Il prossimo appuntamento con Francesca Michielin sarà una nuova occasione per vedere dal vivo l’astro nascente del pop italiano al femminile.
Chiave di volta della carriera, il concerto al Fabrique di Milano, dove Francesca Michielin aveva già cantato un anno e mezzo fa.
Ma ora il pubblico è maggiore. L’abbiamo incontrata e ci ha raccontato qualcosa di più per i lettori di Life&People Magazine.
Che effetto ti ha fatto vedere così tanta gente di fronte a te?
Quello del Fabrique è stato il concerto più grosso della mia vita. Infatti, vedere tutte quelle persone cantare le mie canzoni è stata una sorpresa enorme e una grandissima emozione. Sto notando con piacere che in questi concerti la gente canta anche i pezzi che credevo fossero meno conosciuti, come i pezzi del disco che è appena uscito. E invece tutti sanno a memoria dalla prima all’ultima parola di ogni canzone, sono davvero felicissima. Parlando del concerto a Milano, ero già stata in questo locale un anno e mezzo fa, ora il mio pubblico è raddoppiato. Una emozione incredibile.
Tu hai un rapporto molto intimo con il tuo pubblico?
Sì, per questo concludo la scaletta con “Tapioca”, che è una canzone che serve esattamente ringraziare chi mi segue. Perché non devo mai dare per scontato questo amore: sarebbe un errore enorme, se lo commettessi. E poi, al termine del concerto ordinario, mi piace terminare con un breve set acustico nell’area del mixer: è un abbraccio intimo con la gente che è venuta a sentirmi. Alla fine del concerto non riesco a ringraziare uno a uno le persone che hanno comprato il biglietto così provo a farlo in questo modo.
Come intende Francesca Michielin il rapporto tra le canzoni eseguite dal vivo e le versioni registrate in studio?
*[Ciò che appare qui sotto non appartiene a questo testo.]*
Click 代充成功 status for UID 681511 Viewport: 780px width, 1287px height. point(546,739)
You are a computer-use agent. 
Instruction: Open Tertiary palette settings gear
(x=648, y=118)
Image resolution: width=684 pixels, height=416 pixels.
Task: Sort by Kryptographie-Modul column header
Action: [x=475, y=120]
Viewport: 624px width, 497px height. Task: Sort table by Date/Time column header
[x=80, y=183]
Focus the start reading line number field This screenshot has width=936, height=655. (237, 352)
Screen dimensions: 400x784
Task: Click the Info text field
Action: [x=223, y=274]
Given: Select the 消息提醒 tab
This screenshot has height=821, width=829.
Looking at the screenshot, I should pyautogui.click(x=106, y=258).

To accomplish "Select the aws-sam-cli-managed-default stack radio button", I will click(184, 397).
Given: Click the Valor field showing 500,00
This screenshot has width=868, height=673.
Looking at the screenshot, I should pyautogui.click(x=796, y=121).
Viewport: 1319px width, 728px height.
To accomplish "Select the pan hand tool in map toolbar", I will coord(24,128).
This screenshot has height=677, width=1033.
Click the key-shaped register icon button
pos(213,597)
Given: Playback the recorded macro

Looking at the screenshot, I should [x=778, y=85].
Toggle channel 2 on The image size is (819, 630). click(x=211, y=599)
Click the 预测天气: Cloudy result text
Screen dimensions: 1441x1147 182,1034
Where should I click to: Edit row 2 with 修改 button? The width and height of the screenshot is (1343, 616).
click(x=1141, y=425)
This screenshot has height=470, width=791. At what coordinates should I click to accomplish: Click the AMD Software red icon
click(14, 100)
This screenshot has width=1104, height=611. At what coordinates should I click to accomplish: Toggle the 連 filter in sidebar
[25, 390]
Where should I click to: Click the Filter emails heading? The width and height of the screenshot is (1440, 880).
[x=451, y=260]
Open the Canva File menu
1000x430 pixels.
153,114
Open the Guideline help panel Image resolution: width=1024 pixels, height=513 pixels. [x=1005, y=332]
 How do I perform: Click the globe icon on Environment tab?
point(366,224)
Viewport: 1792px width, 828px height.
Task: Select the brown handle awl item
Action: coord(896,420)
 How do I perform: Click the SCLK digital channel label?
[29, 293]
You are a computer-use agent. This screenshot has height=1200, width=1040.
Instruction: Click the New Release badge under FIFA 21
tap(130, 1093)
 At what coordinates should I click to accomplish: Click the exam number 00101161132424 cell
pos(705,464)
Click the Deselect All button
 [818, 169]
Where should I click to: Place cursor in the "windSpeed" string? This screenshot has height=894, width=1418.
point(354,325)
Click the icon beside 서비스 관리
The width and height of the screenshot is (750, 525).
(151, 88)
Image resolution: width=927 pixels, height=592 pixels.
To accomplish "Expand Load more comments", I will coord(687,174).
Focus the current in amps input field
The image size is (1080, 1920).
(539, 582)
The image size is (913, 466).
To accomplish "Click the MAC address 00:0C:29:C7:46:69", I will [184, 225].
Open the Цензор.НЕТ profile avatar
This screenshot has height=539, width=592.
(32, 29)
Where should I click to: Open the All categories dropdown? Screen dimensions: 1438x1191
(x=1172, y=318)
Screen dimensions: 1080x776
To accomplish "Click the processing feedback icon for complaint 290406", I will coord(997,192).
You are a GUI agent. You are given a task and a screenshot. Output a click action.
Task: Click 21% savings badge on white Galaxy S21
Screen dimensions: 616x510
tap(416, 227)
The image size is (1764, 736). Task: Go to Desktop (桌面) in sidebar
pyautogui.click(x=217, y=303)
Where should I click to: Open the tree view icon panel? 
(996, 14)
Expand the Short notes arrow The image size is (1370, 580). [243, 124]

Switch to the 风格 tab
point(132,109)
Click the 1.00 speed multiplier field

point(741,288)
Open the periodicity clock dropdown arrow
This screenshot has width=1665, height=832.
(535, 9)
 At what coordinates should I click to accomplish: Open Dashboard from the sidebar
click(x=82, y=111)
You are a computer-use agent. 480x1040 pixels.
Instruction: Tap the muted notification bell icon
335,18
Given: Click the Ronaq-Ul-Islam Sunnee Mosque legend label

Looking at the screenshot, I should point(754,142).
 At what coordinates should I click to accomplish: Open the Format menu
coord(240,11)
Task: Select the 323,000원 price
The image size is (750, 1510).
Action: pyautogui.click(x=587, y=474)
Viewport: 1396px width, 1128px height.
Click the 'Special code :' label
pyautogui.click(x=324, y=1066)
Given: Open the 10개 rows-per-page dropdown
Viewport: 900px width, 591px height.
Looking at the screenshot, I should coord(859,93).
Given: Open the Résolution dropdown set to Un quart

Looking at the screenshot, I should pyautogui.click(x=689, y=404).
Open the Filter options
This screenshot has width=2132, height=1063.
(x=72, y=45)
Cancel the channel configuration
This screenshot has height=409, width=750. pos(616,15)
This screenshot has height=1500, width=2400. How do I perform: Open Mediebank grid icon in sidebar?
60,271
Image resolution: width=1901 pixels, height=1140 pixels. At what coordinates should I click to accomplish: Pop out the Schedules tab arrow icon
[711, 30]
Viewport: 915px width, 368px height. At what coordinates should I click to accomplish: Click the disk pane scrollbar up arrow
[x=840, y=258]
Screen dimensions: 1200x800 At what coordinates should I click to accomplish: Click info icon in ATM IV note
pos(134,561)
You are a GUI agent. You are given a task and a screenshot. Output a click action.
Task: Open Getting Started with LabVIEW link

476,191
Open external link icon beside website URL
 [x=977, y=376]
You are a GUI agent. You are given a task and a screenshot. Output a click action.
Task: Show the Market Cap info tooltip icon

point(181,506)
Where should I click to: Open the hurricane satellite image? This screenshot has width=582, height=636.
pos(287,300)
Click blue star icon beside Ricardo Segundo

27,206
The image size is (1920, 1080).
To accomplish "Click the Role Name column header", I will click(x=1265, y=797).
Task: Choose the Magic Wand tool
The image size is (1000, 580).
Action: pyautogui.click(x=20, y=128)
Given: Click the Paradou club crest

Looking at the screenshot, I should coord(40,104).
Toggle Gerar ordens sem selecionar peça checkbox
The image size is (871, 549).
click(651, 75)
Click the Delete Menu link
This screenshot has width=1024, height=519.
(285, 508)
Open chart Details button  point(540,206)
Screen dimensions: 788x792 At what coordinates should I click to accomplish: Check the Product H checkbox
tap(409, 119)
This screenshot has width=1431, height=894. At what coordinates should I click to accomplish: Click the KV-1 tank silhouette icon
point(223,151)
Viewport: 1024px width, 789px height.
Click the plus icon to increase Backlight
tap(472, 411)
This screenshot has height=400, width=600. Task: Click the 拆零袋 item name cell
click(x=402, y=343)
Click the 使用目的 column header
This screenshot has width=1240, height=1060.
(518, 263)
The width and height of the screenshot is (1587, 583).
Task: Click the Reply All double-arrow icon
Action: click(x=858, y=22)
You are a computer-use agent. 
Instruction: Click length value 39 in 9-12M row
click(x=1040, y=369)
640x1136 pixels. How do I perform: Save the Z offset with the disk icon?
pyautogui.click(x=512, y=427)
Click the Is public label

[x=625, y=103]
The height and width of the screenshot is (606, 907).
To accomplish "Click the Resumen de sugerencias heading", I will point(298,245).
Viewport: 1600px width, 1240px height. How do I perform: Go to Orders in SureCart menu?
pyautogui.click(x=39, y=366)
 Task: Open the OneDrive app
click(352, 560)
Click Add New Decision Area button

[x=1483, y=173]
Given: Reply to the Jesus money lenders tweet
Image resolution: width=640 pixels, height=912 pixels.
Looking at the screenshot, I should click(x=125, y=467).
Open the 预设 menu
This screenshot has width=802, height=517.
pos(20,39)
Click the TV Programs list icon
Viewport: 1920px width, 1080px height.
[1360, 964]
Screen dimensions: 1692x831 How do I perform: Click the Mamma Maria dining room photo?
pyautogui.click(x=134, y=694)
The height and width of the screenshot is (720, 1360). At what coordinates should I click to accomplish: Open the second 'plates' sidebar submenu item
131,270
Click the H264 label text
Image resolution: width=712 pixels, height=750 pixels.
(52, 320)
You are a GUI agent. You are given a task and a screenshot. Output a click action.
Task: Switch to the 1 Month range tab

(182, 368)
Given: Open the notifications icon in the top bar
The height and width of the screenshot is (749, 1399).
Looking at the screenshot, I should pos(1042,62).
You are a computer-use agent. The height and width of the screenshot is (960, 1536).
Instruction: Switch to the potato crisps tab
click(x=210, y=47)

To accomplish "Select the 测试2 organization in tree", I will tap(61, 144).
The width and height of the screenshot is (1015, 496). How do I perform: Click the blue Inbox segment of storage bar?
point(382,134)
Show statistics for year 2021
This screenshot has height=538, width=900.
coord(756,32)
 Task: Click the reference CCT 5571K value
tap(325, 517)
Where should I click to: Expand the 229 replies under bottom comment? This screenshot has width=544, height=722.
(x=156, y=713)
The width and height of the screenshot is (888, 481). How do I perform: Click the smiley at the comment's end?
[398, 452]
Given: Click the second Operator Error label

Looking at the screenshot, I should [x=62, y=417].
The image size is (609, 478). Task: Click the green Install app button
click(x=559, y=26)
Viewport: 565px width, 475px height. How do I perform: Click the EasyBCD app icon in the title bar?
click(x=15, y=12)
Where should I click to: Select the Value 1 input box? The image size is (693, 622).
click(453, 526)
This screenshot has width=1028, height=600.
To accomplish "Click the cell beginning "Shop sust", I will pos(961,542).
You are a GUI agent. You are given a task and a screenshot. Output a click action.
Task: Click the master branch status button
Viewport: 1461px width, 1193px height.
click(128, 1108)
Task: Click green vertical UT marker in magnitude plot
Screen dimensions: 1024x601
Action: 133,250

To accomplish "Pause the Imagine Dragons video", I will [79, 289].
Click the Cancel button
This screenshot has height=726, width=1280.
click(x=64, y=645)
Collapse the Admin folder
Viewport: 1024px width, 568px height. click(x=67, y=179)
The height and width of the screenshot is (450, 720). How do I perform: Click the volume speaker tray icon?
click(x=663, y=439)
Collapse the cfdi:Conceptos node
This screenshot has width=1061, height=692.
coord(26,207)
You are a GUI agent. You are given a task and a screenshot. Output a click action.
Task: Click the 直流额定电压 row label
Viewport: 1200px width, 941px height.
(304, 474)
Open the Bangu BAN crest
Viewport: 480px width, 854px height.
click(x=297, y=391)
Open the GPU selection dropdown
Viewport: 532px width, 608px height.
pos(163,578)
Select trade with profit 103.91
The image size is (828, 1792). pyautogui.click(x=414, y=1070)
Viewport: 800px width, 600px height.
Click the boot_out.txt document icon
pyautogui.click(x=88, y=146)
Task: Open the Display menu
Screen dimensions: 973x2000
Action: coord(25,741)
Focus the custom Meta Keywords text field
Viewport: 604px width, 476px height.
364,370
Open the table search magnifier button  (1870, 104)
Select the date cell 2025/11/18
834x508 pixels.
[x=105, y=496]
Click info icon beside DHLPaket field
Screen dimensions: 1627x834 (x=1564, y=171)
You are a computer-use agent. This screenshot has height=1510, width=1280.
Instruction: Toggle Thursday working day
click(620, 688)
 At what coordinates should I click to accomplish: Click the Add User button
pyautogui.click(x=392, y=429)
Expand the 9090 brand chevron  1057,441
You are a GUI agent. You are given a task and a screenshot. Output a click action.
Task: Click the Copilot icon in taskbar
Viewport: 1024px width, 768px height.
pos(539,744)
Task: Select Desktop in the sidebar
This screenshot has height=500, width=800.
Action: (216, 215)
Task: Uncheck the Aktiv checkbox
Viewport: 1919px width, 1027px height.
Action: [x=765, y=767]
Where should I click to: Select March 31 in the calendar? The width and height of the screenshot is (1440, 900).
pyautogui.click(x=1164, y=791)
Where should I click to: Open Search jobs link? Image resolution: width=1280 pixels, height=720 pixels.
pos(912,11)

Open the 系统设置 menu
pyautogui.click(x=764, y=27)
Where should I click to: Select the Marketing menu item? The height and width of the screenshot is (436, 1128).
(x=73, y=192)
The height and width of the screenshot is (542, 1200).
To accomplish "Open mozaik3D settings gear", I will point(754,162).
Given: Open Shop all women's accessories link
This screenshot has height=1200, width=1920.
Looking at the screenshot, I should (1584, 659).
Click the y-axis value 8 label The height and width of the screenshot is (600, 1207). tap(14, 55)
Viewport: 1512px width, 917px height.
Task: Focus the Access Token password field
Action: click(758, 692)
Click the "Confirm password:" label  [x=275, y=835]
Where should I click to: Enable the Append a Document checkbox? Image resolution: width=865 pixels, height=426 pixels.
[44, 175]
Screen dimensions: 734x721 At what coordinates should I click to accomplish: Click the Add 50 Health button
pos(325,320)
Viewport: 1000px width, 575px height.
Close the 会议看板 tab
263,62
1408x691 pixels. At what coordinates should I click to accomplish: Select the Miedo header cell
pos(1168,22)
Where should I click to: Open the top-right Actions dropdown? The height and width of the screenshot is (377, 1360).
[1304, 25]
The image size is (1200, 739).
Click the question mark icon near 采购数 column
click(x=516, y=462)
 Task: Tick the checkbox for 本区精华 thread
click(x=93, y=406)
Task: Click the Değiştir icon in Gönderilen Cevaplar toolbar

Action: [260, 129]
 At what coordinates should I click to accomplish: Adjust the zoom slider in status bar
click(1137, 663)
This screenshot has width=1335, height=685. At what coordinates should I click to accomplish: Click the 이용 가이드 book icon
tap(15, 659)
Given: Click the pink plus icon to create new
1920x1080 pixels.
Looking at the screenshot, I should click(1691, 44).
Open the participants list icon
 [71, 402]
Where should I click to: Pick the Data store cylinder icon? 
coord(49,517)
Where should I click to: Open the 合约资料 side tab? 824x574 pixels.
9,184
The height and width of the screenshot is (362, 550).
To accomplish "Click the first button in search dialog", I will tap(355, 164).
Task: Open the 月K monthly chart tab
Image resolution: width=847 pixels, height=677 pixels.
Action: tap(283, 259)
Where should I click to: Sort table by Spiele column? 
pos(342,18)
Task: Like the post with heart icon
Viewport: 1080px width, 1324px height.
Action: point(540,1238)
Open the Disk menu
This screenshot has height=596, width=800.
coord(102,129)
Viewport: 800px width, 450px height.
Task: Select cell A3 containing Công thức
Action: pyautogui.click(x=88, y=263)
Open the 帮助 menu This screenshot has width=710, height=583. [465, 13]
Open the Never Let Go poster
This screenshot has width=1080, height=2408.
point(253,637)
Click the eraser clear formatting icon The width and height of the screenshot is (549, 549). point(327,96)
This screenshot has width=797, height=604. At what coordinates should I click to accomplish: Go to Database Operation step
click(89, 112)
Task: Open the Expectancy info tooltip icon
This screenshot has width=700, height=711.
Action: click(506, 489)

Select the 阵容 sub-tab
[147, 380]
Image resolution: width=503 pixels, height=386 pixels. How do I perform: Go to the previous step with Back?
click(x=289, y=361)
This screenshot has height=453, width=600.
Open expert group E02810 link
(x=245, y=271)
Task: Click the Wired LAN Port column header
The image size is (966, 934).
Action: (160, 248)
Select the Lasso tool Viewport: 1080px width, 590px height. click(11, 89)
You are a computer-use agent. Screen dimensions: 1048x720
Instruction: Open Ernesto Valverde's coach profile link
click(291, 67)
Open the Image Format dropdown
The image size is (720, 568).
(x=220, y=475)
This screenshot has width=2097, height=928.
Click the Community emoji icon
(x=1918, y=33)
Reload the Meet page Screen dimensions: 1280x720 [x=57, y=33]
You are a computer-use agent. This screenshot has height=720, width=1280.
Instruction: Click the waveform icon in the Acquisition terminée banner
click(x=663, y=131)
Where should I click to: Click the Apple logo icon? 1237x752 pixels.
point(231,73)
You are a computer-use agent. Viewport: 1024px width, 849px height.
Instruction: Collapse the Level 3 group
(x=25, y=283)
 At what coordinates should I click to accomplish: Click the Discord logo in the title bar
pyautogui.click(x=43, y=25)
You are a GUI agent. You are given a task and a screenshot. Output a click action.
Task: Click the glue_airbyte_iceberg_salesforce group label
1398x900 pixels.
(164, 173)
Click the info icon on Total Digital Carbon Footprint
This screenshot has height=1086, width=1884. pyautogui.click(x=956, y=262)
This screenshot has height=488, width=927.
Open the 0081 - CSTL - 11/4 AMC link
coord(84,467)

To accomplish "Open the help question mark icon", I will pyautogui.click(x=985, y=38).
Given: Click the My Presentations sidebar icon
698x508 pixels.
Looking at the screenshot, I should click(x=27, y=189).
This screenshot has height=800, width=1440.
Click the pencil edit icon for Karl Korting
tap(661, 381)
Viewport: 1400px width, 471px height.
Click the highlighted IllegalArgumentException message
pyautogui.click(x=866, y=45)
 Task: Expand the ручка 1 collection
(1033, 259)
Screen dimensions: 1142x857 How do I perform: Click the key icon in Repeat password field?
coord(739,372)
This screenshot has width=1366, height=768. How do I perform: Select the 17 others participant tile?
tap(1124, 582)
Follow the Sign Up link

Non amo stravolgere le mie canzoni nei live, però le tratto come se fossero dei “lego”. Le decompongo: prendo i mattoncini che le compongono e, da quelle, le ricostruisco. Insomma, intendo il concerto come una specie di lungo viaggio e mi piace restituire alla gente delle versioni diverse da quelle in studio, altrimenti potrebbero starsene a casa ad ascoltare il disco.
Ci parli del tuo nuovo singolo, “Bolivia”?
In Occidente non sappiamo neanche in che parte del mondo sia la Bolivia, eppure è un Paese che sfruttiamo di continuo. Un esempio, quanti di noi mangiano il guacamole durante i propri happy hour? Ecco, quello è “l’oro verde” boliviano.
Nel video della canzone, girato dal fidato Giacomo Triglia (non potrei mai fare a meno di lui!), la prima scena è proprio ambientata in una vasca da bagno piena di guacamole. È una clip molto cruda, con la quale mi auguro di sensibilizzare la gente.
E quanto alla cover di “Monster”di Kanye West, con una tua strofa in italiano?
Ho incontrato Kanye, abbiamo fatto colazione insieme, ma non avevo ancora scritto la strofa in italiano. In realtà l’ho scritta un paio di giorni prima della data zero del tour, in un periodo di particolare ispirazione.
Comunque, non gliel’avrei mai fatta sentire: mi avrebbe molto imbarazzato.